Running Rosetta on Raspberry Pi 3B+ (how to guide)

Message boards : Number crunching : Running Rosetta on Raspberry Pi 3B+ (how to guide)

To post messages, you must log in.

1 · 2 · 3 · Next

AuthorMessage
lakotamm

Send message
Joined: 28 Jun 19
Posts: 22
Credit: 171,192
RAC: 0
Message 94371 - Posted: 13 Apr 2020, 20:26:34 UTC
Last modified: 13 Apr 2020, 21:03:29 UTC

Hello guys,
I would like to make a guide for getting the Rosetta to run on Raspberry Pi 3B+, or probably any other board with 1GB and more RAM. It seems like many people are struggling with it.

My set up:
HW:
Raspberry Pi 3B+
No name USB charger 5V 1A with a very short cable
SD Card 16GB
The newest version of Raspbian

Beginning state:
I assume that you have Raspbian installed and BOINC running. I set up my BOINC client to use 100 percent RAM available and 90 percent swap.
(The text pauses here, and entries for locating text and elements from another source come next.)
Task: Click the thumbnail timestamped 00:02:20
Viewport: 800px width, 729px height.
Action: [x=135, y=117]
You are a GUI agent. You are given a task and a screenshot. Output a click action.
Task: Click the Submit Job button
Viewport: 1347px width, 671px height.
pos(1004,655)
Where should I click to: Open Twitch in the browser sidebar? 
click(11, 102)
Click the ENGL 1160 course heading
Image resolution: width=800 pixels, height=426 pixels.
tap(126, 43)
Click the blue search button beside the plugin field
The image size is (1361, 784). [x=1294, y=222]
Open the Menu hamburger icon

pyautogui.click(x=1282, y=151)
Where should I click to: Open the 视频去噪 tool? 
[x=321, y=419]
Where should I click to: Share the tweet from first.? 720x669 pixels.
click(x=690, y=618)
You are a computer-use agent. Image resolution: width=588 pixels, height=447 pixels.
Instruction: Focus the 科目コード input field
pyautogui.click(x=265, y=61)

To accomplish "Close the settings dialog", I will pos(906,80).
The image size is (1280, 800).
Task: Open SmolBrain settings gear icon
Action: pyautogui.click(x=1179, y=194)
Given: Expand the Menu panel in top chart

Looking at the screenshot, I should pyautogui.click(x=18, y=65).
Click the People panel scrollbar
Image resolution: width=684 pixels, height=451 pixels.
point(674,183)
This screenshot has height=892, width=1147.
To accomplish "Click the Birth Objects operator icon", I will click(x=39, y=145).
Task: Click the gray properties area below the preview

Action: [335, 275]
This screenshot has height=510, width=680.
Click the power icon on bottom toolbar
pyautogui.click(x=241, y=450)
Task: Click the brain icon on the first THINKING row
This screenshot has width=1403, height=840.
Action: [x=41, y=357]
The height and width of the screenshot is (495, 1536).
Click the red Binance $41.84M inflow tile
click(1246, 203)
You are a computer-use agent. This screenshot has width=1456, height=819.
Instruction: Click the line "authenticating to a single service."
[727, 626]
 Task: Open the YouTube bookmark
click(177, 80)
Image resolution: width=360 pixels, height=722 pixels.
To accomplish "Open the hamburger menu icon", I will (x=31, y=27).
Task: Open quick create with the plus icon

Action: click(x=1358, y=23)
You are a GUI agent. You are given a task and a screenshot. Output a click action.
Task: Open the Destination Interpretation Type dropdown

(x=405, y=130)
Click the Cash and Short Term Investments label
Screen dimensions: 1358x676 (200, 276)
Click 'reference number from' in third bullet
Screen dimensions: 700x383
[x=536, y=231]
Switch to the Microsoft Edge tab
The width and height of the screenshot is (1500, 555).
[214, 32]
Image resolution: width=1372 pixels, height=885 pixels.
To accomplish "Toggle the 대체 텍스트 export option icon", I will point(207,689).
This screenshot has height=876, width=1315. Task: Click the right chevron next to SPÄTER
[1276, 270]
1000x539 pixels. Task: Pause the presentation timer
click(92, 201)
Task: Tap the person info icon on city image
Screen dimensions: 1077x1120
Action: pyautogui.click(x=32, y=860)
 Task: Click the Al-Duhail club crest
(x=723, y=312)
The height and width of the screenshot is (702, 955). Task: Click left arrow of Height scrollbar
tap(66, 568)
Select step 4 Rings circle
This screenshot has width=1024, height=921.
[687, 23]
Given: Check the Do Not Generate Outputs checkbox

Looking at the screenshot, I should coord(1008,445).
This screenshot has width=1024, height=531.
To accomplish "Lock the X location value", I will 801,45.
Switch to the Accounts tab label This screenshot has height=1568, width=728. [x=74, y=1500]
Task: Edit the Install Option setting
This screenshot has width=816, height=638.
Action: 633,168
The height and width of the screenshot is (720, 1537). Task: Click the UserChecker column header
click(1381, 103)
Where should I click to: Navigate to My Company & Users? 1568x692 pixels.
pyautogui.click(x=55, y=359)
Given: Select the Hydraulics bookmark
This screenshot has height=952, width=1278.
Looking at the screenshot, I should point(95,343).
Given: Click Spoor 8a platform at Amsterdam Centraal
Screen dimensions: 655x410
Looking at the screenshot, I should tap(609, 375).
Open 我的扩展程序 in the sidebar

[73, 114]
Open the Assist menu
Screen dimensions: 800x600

1. In case you have less than 500MB of RAM per core, set up ZRAM (follow the guide in the readme):
https://github.com/novaspirit/rpi_zram

2. Increase swap size - I set it to 2048MB. I am not sure how much is needed and how exactly it works in combination with ZRAM, I simply went with the biggest value, since I have enough free space on the SD card.
https://wpitchoune.net/tricks/raspberry_pi3_increase_swap_size.html

3. Put your kernel into 64bit mode and set up BOINC client to receive 64bit work:
http://marksrpicluster.blogspot.com/2020/04/do-something-useful-with-your-pi4.html

4. Now you should be able to download the tasks and run them on 2-3 cores


5. (Optional) In case you are fine using only SSH, decrease the amount of RAM available to the GPU to 16MB. This will give you a few more MB of RAM
sudo raspi-config
- Advanced Options - Memory split - 16MB

6. (Optional) Decrease the consumption of the chip and reduce temperatures:
- Disable USB hub and Ethernet:
echo 0 | sudo tee /sys/devices/platform/soc/3f980000.usb/buspower >/dev/null
- Disable HDMI:
sudo tvservice --off
These commands need to be reapplied after each reboot.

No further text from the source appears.